- WORK TASK:
Working down the material below, reproduce exactly every line from the one containing "Task: Open Daily" to the last line, and only those.
══════════
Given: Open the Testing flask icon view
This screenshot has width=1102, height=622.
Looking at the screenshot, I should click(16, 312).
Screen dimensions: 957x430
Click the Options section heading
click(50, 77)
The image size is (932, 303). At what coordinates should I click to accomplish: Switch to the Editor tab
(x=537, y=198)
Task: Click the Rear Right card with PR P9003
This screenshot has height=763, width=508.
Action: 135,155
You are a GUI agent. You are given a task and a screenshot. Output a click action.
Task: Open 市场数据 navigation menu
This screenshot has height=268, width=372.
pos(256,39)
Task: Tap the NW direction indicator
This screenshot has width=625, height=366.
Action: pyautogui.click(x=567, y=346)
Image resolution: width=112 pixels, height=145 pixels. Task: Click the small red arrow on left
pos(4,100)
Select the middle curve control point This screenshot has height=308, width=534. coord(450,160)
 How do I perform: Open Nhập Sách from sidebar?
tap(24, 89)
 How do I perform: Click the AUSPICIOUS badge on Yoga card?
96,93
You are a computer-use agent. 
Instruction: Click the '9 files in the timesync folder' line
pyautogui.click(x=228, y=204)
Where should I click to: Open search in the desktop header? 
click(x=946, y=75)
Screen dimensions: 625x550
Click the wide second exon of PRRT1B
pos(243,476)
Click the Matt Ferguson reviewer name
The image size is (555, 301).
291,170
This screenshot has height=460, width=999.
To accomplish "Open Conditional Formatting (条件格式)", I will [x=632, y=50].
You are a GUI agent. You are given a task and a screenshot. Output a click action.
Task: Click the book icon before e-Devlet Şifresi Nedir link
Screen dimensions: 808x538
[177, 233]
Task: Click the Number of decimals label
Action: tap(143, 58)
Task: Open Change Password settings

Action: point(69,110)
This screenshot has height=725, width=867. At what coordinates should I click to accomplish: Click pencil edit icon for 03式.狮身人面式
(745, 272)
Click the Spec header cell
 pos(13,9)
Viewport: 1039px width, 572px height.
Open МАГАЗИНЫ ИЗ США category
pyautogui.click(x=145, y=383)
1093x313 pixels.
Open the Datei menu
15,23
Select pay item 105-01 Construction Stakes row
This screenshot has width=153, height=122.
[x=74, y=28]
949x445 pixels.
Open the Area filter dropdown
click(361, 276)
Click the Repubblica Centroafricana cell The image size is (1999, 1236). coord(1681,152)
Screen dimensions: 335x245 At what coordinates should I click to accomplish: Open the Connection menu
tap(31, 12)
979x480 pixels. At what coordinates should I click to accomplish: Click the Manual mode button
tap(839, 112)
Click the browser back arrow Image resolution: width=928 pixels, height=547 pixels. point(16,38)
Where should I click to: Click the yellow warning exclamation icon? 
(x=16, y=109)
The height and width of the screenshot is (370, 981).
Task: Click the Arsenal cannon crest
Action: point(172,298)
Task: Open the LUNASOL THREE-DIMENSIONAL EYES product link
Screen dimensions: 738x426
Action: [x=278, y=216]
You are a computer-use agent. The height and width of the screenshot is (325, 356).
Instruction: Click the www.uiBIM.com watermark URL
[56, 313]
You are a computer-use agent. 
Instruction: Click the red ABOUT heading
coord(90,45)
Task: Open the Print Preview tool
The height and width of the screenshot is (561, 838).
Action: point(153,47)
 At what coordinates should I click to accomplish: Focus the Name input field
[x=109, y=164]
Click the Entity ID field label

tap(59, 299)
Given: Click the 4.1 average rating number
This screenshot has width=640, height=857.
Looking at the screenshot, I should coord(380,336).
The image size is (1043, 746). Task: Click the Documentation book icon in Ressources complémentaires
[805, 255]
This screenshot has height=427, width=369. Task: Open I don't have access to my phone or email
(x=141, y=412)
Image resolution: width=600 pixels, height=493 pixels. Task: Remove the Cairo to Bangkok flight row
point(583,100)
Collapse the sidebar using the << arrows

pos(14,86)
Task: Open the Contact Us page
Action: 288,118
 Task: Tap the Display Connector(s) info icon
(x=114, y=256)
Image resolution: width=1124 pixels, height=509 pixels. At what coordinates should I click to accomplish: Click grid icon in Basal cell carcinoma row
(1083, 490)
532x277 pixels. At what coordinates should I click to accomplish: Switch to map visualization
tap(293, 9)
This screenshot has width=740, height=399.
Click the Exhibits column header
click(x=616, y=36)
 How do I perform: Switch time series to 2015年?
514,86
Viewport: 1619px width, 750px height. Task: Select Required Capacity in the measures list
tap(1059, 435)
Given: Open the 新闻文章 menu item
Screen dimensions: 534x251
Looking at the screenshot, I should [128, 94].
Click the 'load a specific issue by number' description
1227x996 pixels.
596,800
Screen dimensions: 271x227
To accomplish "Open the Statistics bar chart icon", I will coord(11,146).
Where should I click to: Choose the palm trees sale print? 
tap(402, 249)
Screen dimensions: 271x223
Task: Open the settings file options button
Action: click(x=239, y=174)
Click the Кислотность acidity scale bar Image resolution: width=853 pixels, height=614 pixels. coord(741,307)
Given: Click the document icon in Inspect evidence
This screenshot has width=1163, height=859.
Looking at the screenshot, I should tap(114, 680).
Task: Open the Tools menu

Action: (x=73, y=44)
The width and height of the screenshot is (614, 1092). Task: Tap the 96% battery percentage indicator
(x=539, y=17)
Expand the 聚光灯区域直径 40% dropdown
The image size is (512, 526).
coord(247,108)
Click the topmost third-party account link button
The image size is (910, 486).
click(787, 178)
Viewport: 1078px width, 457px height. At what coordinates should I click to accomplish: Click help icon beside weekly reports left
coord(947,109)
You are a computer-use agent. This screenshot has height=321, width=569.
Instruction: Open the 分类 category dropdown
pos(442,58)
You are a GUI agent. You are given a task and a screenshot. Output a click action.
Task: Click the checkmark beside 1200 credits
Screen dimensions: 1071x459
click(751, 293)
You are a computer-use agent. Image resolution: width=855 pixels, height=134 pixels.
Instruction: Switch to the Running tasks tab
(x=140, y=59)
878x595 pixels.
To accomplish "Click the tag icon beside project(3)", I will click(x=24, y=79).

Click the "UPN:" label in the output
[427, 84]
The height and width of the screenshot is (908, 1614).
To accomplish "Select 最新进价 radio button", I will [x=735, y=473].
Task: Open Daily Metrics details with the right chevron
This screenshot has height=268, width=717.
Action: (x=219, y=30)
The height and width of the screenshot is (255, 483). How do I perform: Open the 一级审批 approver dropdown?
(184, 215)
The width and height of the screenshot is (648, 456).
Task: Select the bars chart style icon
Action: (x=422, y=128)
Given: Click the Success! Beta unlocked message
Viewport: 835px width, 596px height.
══════════
- SOLUTION FOR THIS EXERCISE:
Task: Open Daily Metrics details with the right chevron
This screenshot has height=268, width=717.
Action: (x=219, y=30)
The height and width of the screenshot is (255, 483). How do I perform: Open the 一级审批 approver dropdown?
(184, 215)
The width and height of the screenshot is (648, 456).
Task: Select the bars chart style icon
Action: (x=422, y=128)
Given: Click the Success! Beta unlocked message
Viewport: 835px width, 596px height.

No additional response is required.